- Testo da leggere
Ernesto Rossi: ieri, oggi e domani

, di Giulio Saputo

Ernesto Rossi: ieri, oggi e domani

Ernesto Rossi non può senz’altro essere dimenticato o lasciato da parte dalla nostra rivista, visto lo straordinario ruolo che ha svolto durante la Resistenza per i federalisti europei e, in seguito, per dare una dignità alla politica nazionale italiana. Come Spinelli, un “fondatore”: non solo del Movimento Federalista Europeo, ma di Giustizia e Libertà, del Partito d’Azione e del Partito Radicale.

Un uomo che non si è mai piegato al nazifascismo, tra i pochissimi che possono vantare un legame e lo stesso alto impegno politico nella “prima Resistenza”, nella “seconda” e nella vita repubblicana. Un partigiano, un economista, un fumettista, un burattinaio, un saggista, un federalista, un liberale, un radicale, un eretico e molto altro. A lui sono stati recentemente dedicati un documentario (alla cui parte storica ha lavorato Antonella Braga) e un’interessante pubblicazione a cura della Banca d’Italia dal fondo Paolo Baffi.

Chi è “Esto”?

Ernesto Rossi nasce a Caserta il 25 agosto 1897, quarto di sette figli. Trasferitosi a Firenze con la famiglia, compie qui gli studi classici e decide di arruolarsi, superando un’iniziale incertezza, come volontario durante la Prima Guerra Mondiale. Il servizio prestato al fronte come fante e come ufficiale sarà essenziale per la formazione di Rossi, insieme alle numerose perdite negli affetti che subisce, per arrivare a riconoscere quelle che definirà le “filofesserie patriottiche”. Congedato, si laurea presso l’Università di Siena in giurisprudenza e avvia una collaborazione politica con i fratelli Rosselli e Salvemini, passando presto ad operare nella clandestinità. Fuggito in Francia, torna in Italia di seguito ad un’amnistia nel 1925, avendo vinto un concorso per l’insegnamento: sceglie come sede Bergamo così da poter meglio proseguire l’attività antifascista. Qui conosce sua moglie Ada e continua gli studi, ora in economia, frequentando l’Università Bocconi dove incontra Luigi Einaudi.

(Record di origine)

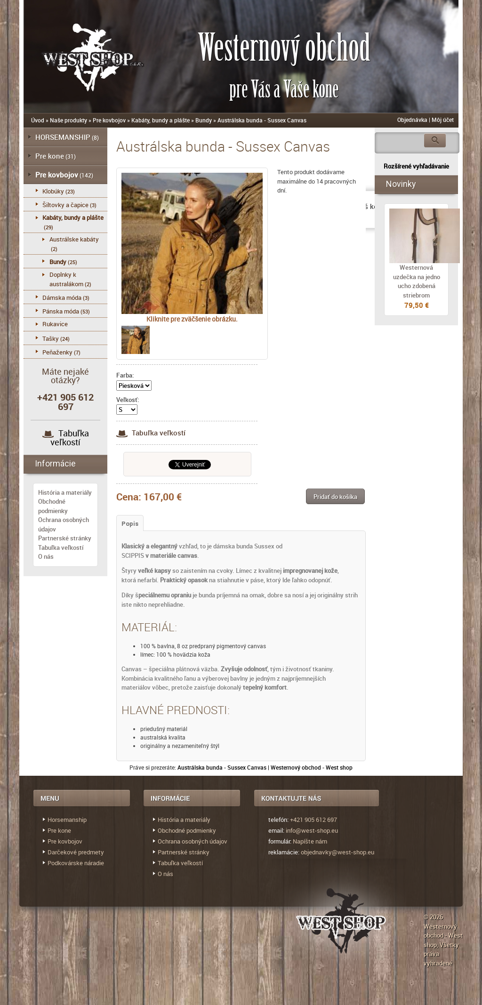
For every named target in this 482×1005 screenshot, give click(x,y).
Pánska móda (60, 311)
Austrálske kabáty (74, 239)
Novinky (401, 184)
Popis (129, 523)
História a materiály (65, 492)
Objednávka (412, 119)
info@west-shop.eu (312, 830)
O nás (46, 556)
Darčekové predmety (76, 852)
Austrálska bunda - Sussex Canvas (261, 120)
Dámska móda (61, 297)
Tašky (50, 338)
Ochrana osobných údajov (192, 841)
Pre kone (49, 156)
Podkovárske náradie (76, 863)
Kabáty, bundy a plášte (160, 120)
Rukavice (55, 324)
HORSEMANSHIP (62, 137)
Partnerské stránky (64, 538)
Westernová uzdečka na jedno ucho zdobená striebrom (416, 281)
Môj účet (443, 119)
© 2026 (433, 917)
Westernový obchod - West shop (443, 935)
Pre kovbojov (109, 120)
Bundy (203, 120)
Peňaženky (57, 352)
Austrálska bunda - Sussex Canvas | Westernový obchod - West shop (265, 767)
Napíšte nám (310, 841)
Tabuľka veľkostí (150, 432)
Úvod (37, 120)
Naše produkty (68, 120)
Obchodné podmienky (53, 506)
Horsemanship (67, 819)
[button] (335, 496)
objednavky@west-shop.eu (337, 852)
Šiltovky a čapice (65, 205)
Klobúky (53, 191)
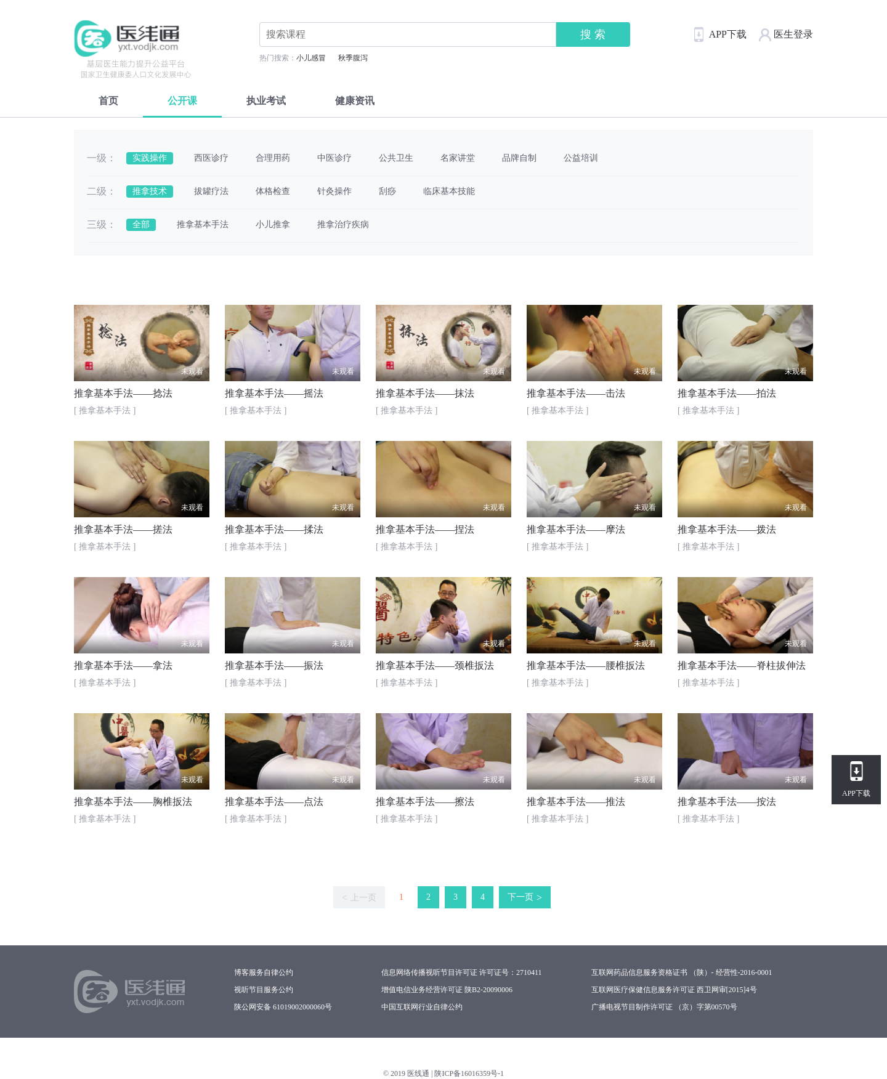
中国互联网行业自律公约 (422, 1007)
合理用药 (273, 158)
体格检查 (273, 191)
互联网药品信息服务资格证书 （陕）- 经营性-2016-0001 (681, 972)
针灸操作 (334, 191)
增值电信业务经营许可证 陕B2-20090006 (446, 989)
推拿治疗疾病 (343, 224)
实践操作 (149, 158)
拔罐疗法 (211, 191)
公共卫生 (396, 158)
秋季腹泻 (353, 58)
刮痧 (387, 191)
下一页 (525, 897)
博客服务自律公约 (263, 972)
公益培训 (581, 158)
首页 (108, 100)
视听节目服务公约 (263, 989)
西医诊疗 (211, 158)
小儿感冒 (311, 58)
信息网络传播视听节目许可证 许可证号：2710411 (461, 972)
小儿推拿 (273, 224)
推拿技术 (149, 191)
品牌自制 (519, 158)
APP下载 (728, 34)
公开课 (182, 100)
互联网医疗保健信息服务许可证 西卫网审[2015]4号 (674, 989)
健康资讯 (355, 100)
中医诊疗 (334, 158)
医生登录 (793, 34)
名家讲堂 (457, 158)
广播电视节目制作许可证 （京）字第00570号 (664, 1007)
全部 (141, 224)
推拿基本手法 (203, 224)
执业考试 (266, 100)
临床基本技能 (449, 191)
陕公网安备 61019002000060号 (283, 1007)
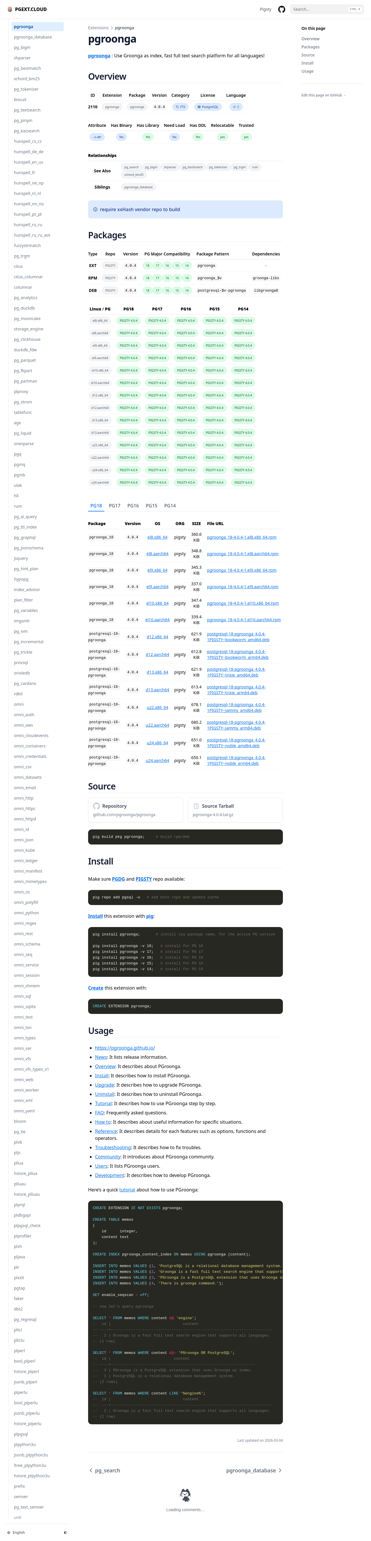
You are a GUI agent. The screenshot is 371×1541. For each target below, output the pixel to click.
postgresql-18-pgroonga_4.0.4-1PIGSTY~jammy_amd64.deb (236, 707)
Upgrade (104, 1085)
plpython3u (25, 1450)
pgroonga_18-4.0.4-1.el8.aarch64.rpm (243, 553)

- Compito assegnato
Secondo il testo su Ernesto Rossi, in quale città e in che data è nato? Rispondi in una frase, per favore.

- Risultato
Ernesto Rossi è nato a Caserta il 25 agosto 1897.